# [ACTIVITY]
Transcribe each entry so that it matches the original exactly.

# [DATA FOR THIS TASK]
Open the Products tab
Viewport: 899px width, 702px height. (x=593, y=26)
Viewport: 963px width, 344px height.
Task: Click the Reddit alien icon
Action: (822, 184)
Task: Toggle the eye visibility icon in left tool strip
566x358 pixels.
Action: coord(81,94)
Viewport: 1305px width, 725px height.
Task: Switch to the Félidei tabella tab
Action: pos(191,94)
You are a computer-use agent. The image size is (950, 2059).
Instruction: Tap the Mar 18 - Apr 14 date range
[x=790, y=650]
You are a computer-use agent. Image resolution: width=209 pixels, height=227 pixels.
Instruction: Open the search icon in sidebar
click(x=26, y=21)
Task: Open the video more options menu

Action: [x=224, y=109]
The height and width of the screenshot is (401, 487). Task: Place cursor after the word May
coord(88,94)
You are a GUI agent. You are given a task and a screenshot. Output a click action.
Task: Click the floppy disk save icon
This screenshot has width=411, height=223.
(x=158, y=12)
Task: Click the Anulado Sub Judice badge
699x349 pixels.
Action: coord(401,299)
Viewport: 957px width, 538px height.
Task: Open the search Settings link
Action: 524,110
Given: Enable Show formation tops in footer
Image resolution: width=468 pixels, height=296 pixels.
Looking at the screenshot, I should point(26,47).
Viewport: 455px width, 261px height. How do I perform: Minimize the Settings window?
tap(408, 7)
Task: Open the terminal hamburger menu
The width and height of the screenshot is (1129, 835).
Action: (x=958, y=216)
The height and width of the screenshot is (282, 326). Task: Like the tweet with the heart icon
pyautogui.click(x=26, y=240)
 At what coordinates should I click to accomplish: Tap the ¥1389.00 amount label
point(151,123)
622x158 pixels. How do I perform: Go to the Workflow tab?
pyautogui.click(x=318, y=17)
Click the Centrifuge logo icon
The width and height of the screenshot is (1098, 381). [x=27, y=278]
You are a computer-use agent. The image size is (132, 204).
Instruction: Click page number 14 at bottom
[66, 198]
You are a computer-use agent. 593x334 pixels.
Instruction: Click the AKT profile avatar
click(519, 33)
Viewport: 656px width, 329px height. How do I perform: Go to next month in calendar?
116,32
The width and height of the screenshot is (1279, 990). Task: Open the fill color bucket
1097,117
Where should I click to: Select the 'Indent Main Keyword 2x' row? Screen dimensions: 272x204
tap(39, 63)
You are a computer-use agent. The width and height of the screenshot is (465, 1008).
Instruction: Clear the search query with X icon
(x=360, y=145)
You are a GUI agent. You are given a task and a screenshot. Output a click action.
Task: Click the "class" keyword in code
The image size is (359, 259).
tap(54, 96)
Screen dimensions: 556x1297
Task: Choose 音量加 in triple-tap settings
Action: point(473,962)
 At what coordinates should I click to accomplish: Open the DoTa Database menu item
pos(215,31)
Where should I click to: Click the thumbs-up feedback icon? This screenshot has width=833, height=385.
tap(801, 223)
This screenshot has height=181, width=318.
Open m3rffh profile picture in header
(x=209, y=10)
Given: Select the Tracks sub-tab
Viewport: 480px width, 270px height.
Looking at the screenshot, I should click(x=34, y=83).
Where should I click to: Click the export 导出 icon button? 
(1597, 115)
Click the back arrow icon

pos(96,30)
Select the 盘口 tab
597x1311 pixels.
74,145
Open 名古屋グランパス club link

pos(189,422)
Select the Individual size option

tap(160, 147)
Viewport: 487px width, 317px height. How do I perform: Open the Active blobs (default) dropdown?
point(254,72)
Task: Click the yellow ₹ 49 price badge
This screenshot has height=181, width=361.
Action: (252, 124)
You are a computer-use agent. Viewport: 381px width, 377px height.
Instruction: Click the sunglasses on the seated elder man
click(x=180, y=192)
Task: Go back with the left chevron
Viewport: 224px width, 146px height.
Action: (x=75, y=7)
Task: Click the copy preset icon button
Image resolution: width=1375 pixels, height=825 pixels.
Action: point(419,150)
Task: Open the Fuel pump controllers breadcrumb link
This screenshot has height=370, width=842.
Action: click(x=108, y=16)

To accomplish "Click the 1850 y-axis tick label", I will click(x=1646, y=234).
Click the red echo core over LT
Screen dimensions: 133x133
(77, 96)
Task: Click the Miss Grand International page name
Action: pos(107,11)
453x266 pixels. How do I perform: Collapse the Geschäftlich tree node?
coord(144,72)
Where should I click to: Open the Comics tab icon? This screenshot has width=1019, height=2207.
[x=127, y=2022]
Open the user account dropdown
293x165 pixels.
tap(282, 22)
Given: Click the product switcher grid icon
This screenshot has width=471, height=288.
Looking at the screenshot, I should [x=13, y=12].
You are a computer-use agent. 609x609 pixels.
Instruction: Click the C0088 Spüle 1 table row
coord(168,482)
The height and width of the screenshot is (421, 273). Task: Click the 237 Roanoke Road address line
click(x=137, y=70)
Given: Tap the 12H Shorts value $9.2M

# [REPLY TO THE EXERCISE]
Open the Products tab
Viewport: 899px width, 702px height. (x=593, y=26)
Viewport: 963px width, 344px height.
Task: Click the Reddit alien icon
Action: (822, 184)
Task: Toggle the eye visibility icon in left tool strip
566x358 pixels.
Action: coord(81,94)
Viewport: 1305px width, 725px height.
Task: Switch to the Félidei tabella tab
Action: pos(191,94)
You are a computer-use agent. The image size is (950, 2059).
Instruction: Tap the Mar 18 - Apr 14 date range
[x=790, y=650]
You are a computer-use agent. Image resolution: width=209 pixels, height=227 pixels.
Instruction: Open the search icon in sidebar
click(x=26, y=21)
Task: Open the video more options menu

Action: [x=224, y=109]
The height and width of the screenshot is (401, 487). Task: Place cursor after the word May
coord(88,94)
You are a GUI agent. You are given a task and a screenshot. Output a click action.
Task: Click the floppy disk save icon
This screenshot has width=411, height=223.
(x=158, y=12)
Task: Click the Anulado Sub Judice badge
699x349 pixels.
Action: coord(401,299)
Viewport: 957px width, 538px height.
Task: Open the search Settings link
Action: 524,110
Given: Enable Show formation tops in footer
Image resolution: width=468 pixels, height=296 pixels.
Looking at the screenshot, I should point(26,47).
Viewport: 455px width, 261px height. How do I perform: Minimize the Settings window?
tap(408, 7)
Task: Open the terminal hamburger menu
The width and height of the screenshot is (1129, 835).
Action: (x=958, y=216)
The height and width of the screenshot is (282, 326). Task: Like the tweet with the heart icon
pyautogui.click(x=26, y=240)
 At what coordinates should I click to accomplish: Tap the ¥1389.00 amount label
point(151,123)
622x158 pixels. How do I perform: Go to the Workflow tab?
pyautogui.click(x=318, y=17)
Click the Centrifuge logo icon
The width and height of the screenshot is (1098, 381). [x=27, y=278]
You are a computer-use agent. The image size is (132, 204).
Instruction: Click page number 14 at bottom
[66, 198]
You are a computer-use agent. 593x334 pixels.
Instruction: Click the AKT profile avatar
click(519, 33)
Viewport: 656px width, 329px height. How do I perform: Go to next month in calendar?
116,32
The width and height of the screenshot is (1279, 990). Task: Open the fill color bucket
1097,117
Where should I click to: Select the 'Indent Main Keyword 2x' row? Screen dimensions: 272x204
tap(39, 63)
You are a computer-use agent. The width and height of the screenshot is (465, 1008).
Instruction: Clear the search query with X icon
(x=360, y=145)
You are a GUI agent. You are given a task and a screenshot. Output a click action.
Task: Click the "class" keyword in code
The image size is (359, 259).
tap(54, 96)
Screen dimensions: 556x1297
Task: Choose 音量加 in triple-tap settings
Action: point(473,962)
 At what coordinates should I click to accomplish: Open the DoTa Database menu item
pos(215,31)
Where should I click to: Click the thumbs-up feedback icon? This screenshot has width=833, height=385.
tap(801, 223)
This screenshot has height=181, width=318.
Open m3rffh profile picture in header
(x=209, y=10)
Given: Select the Tracks sub-tab
Viewport: 480px width, 270px height.
Looking at the screenshot, I should click(x=34, y=83).
Where should I click to: Click the export 导出 icon button? 
(1597, 115)
Click the back arrow icon

pos(96,30)
Select the 盘口 tab
597x1311 pixels.
74,145
Open 名古屋グランパス club link

pos(189,422)
Select the Individual size option

tap(160, 147)
Viewport: 487px width, 317px height. How do I perform: Open the Active blobs (default) dropdown?
point(254,72)
Task: Click the yellow ₹ 49 price badge
This screenshot has height=181, width=361.
Action: (252, 124)
You are a computer-use agent. Viewport: 381px width, 377px height.
Instruction: Click the sunglasses on the seated elder man
click(x=180, y=192)
Task: Go back with the left chevron
Viewport: 224px width, 146px height.
Action: (x=75, y=7)
Task: Click the copy preset icon button
Image resolution: width=1375 pixels, height=825 pixels.
Action: point(419,150)
Task: Open the Fuel pump controllers breadcrumb link
This screenshot has height=370, width=842.
Action: click(x=108, y=16)

To accomplish "Click the 1850 y-axis tick label", I will click(x=1646, y=234).
Click the red echo core over LT
Screen dimensions: 133x133
(77, 96)
Task: Click the Miss Grand International page name
Action: pos(107,11)
453x266 pixels. How do I perform: Collapse the Geschäftlich tree node?
coord(144,72)
Where should I click to: Open the Comics tab icon? This screenshot has width=1019, height=2207.
[x=127, y=2022]
Open the user account dropdown
293x165 pixels.
tap(282, 22)
Given: Click the product switcher grid icon
This screenshot has width=471, height=288.
Looking at the screenshot, I should [x=13, y=12].
You are a computer-use agent. 609x609 pixels.
Instruction: Click the C0088 Spüle 1 table row
coord(168,482)
The height and width of the screenshot is (421, 273). Task: Click the 237 Roanoke Road address line
click(x=137, y=70)
Given: Tap the 12H Shorts value $9.2M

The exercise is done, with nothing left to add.